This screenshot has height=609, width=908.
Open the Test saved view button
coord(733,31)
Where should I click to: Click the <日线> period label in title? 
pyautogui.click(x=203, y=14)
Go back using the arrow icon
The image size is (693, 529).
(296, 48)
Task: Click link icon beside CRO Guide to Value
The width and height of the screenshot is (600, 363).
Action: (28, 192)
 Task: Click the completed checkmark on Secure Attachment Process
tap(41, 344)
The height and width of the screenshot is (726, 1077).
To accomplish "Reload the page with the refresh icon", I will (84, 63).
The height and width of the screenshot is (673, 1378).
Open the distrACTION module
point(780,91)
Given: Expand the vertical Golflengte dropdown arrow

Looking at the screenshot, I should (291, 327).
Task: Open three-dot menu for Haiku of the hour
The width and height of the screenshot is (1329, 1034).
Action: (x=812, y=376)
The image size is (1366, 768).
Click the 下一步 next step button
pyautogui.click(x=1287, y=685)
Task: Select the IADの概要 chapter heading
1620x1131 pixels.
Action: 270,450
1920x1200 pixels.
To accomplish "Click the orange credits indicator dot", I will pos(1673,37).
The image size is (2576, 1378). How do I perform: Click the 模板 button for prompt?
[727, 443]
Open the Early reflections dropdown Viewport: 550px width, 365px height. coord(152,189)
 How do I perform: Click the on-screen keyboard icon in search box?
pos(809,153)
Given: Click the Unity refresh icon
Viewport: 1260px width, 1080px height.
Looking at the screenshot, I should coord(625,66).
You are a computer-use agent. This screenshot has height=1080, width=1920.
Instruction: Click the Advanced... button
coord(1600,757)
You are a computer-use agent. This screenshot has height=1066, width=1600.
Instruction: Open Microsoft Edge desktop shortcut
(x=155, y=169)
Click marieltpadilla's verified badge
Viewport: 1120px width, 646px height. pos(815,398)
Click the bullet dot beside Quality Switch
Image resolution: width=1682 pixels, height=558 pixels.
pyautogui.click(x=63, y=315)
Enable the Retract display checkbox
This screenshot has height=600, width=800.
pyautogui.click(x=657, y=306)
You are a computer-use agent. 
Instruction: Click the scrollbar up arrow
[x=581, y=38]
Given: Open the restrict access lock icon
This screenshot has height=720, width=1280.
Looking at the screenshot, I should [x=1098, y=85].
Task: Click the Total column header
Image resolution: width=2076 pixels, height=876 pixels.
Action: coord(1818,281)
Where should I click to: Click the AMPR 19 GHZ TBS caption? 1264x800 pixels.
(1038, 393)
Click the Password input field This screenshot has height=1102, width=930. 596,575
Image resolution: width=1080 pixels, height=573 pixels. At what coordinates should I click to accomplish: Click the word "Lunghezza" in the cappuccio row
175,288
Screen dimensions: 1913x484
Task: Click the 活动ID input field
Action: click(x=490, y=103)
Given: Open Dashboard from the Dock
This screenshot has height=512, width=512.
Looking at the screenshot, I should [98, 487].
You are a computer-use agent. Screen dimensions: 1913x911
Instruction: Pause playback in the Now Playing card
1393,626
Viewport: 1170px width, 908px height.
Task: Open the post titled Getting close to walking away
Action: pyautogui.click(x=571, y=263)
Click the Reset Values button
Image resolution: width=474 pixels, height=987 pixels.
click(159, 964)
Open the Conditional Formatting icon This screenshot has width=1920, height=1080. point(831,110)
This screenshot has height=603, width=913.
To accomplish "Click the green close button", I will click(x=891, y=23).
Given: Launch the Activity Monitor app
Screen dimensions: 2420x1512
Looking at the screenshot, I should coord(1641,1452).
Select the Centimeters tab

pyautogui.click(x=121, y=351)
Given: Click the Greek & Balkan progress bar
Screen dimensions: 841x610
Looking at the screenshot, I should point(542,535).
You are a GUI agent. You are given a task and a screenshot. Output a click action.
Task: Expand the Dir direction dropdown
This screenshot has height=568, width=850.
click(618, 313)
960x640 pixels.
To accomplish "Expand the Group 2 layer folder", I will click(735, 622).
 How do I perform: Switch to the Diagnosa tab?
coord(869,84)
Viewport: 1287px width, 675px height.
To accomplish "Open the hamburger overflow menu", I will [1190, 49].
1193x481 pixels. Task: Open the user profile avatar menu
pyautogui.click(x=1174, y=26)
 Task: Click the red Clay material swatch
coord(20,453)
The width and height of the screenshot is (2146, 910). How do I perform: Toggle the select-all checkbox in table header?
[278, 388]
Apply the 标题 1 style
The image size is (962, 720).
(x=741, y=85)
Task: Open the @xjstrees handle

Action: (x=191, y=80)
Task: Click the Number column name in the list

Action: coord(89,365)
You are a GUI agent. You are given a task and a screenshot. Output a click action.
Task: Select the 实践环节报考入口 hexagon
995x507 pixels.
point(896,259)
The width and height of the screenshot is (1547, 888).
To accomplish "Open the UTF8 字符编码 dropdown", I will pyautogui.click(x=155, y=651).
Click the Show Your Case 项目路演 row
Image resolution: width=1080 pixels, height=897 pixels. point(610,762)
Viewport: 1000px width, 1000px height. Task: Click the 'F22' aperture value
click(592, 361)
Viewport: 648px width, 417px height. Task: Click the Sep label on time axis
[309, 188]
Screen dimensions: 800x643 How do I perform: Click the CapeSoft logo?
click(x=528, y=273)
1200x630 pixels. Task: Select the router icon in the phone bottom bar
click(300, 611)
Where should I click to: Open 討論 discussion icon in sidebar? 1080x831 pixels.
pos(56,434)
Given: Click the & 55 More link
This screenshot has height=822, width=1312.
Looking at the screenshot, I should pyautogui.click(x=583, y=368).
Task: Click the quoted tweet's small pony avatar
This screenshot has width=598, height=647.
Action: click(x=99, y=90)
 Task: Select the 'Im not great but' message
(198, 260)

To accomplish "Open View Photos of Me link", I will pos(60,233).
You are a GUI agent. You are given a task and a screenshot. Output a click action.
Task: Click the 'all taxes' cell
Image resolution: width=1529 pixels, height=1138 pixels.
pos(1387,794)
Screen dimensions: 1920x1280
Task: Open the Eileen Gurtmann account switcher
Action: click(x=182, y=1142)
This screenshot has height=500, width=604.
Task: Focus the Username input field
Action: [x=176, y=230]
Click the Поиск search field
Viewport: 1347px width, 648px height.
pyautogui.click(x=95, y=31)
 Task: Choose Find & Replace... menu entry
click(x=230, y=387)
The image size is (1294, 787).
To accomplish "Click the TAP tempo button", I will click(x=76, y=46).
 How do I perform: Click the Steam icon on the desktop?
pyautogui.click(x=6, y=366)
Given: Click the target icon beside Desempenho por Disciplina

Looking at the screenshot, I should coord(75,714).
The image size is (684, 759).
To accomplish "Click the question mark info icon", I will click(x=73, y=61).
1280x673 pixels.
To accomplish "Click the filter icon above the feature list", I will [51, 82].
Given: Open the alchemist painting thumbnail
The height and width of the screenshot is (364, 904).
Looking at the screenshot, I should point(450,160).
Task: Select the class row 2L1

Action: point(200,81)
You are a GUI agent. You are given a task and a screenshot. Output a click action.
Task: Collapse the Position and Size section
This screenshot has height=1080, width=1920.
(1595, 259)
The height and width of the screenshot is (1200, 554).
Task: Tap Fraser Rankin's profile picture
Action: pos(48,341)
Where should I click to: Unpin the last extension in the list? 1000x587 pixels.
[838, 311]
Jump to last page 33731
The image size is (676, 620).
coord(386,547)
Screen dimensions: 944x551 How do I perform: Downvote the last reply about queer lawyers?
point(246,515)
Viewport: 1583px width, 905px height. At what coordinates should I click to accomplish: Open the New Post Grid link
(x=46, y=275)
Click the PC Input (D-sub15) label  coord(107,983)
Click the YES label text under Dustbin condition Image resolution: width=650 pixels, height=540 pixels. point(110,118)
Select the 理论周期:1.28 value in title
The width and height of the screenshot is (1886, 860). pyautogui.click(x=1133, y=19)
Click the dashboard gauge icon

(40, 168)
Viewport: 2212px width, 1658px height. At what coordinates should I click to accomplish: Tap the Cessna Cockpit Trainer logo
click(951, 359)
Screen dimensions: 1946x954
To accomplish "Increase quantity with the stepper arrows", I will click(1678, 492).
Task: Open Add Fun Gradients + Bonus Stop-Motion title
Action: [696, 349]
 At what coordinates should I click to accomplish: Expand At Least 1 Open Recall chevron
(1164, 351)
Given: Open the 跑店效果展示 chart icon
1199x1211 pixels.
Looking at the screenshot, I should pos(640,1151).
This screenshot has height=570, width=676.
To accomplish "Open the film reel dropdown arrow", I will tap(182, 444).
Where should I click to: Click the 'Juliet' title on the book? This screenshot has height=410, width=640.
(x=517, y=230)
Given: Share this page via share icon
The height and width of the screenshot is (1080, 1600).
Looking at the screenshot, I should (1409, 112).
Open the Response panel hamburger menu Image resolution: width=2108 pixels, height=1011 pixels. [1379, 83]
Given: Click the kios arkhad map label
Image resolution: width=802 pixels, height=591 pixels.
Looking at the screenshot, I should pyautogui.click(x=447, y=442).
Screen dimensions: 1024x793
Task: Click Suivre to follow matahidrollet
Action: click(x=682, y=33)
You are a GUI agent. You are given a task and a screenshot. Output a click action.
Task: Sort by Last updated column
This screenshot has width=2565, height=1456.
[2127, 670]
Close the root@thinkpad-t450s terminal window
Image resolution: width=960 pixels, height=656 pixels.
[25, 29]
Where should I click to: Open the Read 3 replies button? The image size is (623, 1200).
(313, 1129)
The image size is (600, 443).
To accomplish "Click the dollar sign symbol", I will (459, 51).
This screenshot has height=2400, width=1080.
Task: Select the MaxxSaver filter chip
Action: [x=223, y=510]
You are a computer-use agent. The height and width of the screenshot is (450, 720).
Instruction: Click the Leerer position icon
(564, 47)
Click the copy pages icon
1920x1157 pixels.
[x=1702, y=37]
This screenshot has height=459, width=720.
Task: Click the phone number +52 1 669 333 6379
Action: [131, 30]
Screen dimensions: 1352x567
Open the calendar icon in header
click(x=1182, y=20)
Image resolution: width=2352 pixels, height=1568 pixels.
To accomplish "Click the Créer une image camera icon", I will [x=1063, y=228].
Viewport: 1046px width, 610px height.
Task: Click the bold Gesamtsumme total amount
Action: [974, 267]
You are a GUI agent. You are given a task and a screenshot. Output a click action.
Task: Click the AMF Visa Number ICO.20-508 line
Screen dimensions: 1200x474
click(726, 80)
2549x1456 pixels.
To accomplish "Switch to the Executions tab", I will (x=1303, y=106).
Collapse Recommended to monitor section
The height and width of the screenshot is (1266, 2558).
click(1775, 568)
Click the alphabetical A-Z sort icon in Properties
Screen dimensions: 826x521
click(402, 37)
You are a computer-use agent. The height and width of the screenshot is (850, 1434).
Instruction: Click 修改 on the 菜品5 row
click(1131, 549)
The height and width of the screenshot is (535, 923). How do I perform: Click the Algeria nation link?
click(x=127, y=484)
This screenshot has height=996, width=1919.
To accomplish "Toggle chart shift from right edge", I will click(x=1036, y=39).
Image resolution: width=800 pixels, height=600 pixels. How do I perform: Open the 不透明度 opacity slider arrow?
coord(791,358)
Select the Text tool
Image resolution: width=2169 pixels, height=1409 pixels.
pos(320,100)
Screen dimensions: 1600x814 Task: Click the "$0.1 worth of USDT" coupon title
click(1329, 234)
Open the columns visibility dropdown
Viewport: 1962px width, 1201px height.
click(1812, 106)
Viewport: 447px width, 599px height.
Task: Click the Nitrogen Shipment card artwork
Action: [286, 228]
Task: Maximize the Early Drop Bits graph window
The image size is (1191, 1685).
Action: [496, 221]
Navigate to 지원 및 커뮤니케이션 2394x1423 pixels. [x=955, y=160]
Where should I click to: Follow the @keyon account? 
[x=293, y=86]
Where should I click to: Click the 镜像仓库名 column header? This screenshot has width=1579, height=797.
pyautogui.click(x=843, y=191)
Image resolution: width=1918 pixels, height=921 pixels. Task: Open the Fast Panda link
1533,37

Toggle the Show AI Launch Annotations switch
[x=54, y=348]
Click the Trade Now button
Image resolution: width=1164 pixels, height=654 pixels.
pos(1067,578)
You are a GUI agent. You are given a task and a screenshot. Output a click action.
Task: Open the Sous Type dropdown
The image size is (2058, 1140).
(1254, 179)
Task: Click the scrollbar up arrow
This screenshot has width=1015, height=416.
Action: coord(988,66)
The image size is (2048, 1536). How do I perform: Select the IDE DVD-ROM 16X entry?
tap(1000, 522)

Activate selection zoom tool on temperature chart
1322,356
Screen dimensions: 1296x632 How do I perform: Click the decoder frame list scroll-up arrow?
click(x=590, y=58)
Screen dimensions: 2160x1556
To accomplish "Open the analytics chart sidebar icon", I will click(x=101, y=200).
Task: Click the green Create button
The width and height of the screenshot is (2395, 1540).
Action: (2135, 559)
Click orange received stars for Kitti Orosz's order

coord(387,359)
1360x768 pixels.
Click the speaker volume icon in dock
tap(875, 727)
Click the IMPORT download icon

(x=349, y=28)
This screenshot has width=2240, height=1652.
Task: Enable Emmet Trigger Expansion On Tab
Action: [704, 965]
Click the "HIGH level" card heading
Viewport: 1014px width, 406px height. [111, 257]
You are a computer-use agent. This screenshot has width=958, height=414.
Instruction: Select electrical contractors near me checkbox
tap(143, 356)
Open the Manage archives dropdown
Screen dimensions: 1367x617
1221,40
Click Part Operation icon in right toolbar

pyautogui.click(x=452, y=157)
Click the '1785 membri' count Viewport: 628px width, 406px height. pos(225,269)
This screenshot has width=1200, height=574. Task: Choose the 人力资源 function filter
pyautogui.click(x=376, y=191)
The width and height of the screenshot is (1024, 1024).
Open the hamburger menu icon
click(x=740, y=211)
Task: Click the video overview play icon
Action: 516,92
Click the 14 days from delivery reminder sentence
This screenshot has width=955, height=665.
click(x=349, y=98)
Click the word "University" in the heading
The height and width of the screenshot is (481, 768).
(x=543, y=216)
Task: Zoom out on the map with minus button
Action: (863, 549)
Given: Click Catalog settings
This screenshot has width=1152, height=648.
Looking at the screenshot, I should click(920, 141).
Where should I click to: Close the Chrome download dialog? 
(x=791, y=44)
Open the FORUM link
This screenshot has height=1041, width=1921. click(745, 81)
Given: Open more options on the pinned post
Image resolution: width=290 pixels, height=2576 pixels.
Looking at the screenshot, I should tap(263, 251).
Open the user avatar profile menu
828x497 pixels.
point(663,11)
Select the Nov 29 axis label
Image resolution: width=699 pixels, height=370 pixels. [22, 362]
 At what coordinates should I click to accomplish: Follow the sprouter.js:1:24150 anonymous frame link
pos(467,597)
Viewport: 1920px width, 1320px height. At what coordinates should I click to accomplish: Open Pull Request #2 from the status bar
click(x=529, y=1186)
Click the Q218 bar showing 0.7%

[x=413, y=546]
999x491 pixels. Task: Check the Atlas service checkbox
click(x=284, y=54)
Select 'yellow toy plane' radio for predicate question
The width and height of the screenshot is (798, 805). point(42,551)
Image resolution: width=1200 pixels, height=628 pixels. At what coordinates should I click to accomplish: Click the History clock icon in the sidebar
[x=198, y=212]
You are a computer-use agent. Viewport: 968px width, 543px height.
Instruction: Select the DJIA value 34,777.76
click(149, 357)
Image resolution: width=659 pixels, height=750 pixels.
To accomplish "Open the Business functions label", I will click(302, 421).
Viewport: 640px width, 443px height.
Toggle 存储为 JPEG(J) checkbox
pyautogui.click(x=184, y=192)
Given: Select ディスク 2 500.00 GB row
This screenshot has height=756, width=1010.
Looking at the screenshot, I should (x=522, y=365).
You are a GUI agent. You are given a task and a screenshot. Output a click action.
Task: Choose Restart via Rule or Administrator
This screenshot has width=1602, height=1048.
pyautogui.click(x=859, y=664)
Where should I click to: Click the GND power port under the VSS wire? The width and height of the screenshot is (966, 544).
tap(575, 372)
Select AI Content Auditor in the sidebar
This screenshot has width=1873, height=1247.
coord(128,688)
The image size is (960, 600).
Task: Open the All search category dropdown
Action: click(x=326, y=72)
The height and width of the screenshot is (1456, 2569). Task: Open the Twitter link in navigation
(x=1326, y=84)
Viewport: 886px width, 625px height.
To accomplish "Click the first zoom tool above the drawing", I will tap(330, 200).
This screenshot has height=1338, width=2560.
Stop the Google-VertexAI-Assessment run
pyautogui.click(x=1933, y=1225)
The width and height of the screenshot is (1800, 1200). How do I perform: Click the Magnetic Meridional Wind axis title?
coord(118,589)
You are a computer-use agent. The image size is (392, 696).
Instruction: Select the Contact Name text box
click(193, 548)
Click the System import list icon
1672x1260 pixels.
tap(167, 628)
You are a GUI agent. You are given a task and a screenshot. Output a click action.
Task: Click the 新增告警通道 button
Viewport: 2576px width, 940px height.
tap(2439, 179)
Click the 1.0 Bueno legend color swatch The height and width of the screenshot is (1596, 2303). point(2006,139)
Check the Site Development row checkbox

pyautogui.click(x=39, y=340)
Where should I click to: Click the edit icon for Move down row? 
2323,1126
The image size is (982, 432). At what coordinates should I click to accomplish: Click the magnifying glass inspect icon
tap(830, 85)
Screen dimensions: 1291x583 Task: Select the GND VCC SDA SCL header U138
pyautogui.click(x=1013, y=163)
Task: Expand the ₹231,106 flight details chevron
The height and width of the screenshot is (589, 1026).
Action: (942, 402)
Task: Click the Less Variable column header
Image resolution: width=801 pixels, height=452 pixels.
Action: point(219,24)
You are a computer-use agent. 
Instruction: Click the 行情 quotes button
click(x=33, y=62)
◇ ◇ ◇ ◇ ◇
TASK DIRECTIONS
In the listing above, switch "hexagon" to "tile" in the lines beginning with the line containing "Task: Click the Number" and going through the line containing "Looking at the screenshot, I should coord(75,714).". Give back only those lines, with nothing else changed.

ANSWER BELOW
Task: Click the Number column name in the list

Action: coord(89,365)
You are a GUI agent. You are given a task and a screenshot. Output a click action.
Task: Select the 实践环节报考入口 tile
995x507 pixels.
point(896,259)
The width and height of the screenshot is (1547, 888).
To accomplish "Open the UTF8 字符编码 dropdown", I will pyautogui.click(x=155, y=651).
Click the Show Your Case 项目路演 row
Image resolution: width=1080 pixels, height=897 pixels. point(610,762)
Viewport: 1000px width, 1000px height. Task: Click the 'F22' aperture value
click(592, 361)
Viewport: 648px width, 417px height. Task: Click the Sep label on time axis
[309, 188]
Screen dimensions: 800x643 How do I perform: Click the CapeSoft logo?
click(x=528, y=273)
1200x630 pixels. Task: Select the router icon in the phone bottom bar
click(300, 611)
Where should I click to: Open 討論 discussion icon in sidebar? 1080x831 pixels.
pos(56,434)
Given: Click the & 55 More link
This screenshot has height=822, width=1312.
Looking at the screenshot, I should pyautogui.click(x=583, y=368).
Task: Click the quoted tweet's small pony avatar
This screenshot has width=598, height=647.
Action: click(x=99, y=90)
 Task: Select the 'Im not great but' message
(198, 260)

To accomplish "Open View Photos of Me link", I will pos(60,233).
You are a GUI agent. You are given a task and a screenshot. Output a click action.
Task: Click the 'all taxes' cell
Image resolution: width=1529 pixels, height=1138 pixels.
pos(1387,794)
Screen dimensions: 1920x1280
Task: Open the Eileen Gurtmann account switcher
Action: click(x=182, y=1142)
This screenshot has height=500, width=604.
Task: Focus the Username input field
Action: [x=176, y=230]
Click the Поиск search field
Viewport: 1347px width, 648px height.
pyautogui.click(x=95, y=31)
 Task: Choose Find & Replace... menu entry
click(x=230, y=387)
The image size is (1294, 787).
To accomplish "Click the TAP tempo button", I will click(x=76, y=46).
 How do I perform: Click the Steam icon on the desktop?
pyautogui.click(x=6, y=366)
Given: Click the target icon beside Desempenho por Disciplina

Looking at the screenshot, I should coord(75,714).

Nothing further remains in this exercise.